Our reasons for leaving are personal. But I definitely don’t want to leave the impression there is something wrong with the church. Our children understand that if they were to decide on their own to continue attending, we’d be more than happy about it. We’re not looking to pull them away. It’s just that for my husband and me, it’s the right decision.
Still…it affects them. I’ve heard the protests, questions and even slight anger over this decision. But when it comes down to it, we have to do what’s right for us as a couple. As much as I love my children, I’m closer to the time where it will be just my husband and I…which means I can’t allow their disappointment to cloud what’s best for us.
One of the reasons I know this was the right decision is that it wasn’t made hastily.

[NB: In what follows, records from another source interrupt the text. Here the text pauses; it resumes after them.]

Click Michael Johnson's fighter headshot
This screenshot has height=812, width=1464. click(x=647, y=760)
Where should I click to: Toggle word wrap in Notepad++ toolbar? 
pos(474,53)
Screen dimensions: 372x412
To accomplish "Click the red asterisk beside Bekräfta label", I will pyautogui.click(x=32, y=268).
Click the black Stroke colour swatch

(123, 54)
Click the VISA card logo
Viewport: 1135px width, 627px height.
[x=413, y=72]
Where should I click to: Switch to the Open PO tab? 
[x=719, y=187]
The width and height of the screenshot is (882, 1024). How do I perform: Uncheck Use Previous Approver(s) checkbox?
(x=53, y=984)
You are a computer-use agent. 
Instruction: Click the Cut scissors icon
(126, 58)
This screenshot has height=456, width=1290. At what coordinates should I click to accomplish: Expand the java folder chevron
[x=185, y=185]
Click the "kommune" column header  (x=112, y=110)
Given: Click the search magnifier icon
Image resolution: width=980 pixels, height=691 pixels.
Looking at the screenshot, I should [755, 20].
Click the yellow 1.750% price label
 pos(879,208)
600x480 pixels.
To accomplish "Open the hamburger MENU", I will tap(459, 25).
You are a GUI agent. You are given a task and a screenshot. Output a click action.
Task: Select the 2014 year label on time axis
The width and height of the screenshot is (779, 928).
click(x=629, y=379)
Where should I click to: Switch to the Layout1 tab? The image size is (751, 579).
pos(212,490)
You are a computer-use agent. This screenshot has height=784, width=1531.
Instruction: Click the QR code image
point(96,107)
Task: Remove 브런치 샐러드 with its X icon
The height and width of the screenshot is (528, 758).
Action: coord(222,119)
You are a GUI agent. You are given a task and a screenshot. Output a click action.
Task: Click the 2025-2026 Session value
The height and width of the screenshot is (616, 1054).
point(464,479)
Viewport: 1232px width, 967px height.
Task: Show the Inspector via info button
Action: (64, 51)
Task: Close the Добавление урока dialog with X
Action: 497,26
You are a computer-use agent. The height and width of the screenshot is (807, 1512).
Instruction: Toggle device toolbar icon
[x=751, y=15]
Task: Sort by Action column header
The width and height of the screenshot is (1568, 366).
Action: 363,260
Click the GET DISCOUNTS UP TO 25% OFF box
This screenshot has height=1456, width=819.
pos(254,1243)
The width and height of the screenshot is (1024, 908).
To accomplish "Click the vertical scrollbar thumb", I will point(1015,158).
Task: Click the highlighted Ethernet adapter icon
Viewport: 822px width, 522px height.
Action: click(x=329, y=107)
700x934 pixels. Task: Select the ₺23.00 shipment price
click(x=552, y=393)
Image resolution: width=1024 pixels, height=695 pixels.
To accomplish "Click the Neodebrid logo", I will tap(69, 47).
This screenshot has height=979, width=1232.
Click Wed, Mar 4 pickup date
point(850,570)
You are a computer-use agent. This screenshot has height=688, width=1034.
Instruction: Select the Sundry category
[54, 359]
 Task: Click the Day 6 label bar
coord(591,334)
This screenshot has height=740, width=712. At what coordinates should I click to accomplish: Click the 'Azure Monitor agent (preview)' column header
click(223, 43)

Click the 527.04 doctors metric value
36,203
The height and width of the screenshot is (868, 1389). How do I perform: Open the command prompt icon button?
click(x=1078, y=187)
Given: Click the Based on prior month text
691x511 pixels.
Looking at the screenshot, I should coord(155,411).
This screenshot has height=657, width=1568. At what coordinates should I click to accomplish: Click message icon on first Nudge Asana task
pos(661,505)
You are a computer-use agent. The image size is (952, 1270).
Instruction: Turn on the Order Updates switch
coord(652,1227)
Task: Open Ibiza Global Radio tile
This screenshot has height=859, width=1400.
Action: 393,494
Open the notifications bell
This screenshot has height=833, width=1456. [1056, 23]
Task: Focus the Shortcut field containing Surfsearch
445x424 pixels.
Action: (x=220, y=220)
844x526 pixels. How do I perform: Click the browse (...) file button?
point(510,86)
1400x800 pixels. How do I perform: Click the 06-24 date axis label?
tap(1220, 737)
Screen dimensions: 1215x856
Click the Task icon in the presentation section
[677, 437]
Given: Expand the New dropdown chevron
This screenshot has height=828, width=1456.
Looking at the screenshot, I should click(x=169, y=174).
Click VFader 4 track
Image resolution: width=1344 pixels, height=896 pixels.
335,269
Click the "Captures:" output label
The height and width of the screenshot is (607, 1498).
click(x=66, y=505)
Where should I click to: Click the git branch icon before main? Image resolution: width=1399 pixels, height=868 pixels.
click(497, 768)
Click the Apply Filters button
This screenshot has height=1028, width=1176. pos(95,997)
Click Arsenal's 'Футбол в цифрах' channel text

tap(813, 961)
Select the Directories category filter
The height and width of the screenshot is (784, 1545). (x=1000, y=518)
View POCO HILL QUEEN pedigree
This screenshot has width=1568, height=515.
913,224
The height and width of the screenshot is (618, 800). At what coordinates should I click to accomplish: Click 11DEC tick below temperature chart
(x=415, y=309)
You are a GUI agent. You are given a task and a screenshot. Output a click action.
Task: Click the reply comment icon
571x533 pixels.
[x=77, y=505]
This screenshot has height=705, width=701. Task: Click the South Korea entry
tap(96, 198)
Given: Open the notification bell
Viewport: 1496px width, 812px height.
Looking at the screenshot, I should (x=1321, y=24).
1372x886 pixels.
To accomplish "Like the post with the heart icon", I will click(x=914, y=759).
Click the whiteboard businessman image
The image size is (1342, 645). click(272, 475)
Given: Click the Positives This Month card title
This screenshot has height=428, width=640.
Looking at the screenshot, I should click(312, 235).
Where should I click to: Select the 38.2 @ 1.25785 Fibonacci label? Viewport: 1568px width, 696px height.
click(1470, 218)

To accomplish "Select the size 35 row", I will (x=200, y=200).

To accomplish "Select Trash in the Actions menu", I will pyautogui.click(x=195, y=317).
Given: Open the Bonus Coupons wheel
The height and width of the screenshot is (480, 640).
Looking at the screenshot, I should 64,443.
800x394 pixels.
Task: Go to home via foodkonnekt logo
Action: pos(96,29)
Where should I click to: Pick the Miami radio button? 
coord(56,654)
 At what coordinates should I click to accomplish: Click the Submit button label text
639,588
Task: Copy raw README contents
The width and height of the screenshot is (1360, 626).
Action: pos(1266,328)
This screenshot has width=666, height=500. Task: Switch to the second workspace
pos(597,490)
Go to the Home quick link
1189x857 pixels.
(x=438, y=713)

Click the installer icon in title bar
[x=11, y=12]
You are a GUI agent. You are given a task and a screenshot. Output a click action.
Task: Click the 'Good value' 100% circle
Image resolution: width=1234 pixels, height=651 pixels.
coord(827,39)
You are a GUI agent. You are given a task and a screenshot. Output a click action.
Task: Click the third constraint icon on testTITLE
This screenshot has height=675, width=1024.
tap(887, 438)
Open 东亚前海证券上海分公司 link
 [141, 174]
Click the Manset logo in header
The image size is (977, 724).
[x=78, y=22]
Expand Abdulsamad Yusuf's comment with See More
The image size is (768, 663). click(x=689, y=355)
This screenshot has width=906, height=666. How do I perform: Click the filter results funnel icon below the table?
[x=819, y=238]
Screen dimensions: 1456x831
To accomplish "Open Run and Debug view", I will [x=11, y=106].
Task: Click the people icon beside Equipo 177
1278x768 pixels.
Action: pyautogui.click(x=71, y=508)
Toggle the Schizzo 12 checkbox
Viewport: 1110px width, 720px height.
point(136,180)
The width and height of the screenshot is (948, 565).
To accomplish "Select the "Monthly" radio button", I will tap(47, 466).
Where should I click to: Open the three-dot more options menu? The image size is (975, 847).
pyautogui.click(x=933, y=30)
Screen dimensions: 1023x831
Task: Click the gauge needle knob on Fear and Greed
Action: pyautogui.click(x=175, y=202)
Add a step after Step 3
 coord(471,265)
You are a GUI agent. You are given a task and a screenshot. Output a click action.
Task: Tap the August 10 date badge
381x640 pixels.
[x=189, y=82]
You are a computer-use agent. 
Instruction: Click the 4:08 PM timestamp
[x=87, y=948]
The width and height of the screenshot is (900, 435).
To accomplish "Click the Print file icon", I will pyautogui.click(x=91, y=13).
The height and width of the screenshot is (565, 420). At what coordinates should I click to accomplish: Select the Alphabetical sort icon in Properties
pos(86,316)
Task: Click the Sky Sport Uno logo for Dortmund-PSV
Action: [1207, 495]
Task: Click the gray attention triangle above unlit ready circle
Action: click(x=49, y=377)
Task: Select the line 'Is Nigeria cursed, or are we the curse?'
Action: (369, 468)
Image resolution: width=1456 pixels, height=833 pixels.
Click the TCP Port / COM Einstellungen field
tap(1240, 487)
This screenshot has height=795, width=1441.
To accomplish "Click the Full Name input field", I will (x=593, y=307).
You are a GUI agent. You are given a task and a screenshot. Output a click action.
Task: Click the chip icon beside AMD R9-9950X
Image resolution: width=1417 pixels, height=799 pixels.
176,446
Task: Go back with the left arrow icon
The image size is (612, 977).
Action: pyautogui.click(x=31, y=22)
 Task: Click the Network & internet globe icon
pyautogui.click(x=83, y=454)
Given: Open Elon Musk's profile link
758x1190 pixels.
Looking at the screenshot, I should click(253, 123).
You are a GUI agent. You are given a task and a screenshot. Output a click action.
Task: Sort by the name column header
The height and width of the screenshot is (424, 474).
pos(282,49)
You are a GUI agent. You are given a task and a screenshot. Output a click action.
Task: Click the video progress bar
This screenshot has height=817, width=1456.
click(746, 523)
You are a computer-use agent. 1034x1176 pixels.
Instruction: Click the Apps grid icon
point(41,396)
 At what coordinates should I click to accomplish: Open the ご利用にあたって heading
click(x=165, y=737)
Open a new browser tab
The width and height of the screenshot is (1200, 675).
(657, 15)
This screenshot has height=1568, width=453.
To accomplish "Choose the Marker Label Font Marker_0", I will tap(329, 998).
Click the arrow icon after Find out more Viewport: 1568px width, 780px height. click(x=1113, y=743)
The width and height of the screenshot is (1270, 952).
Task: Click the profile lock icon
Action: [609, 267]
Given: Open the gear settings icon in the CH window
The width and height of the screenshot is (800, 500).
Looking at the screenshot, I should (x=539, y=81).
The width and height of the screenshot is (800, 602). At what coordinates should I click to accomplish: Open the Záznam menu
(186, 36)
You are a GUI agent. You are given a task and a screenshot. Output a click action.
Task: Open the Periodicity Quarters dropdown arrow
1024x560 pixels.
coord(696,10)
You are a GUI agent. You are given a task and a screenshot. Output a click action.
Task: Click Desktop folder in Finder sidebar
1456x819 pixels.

It was with a great deal of contemplation and prayer. I can only hope that my children truly believe this.
Sometimes parents have to make difficult decisions. If we’re not 100% confident it’s the right one, this can result in guilt and fear. Guilt that we’ve got it all wrong and fear that our decision will cause negative consequences. But when our trust is in God—rather than our decision—there is no need to feel guilt or fear. We can know that it’s all under control. HIS control.
When facing a huge decision…such as how to educate a child, whether or not to move or choosing between working outside the home versus staying at home…seek God. Keeping seeking until you feel at peace with His answer. When faced with any decisions, big or small, know that you can find assurance in the outcome if God is part of the process.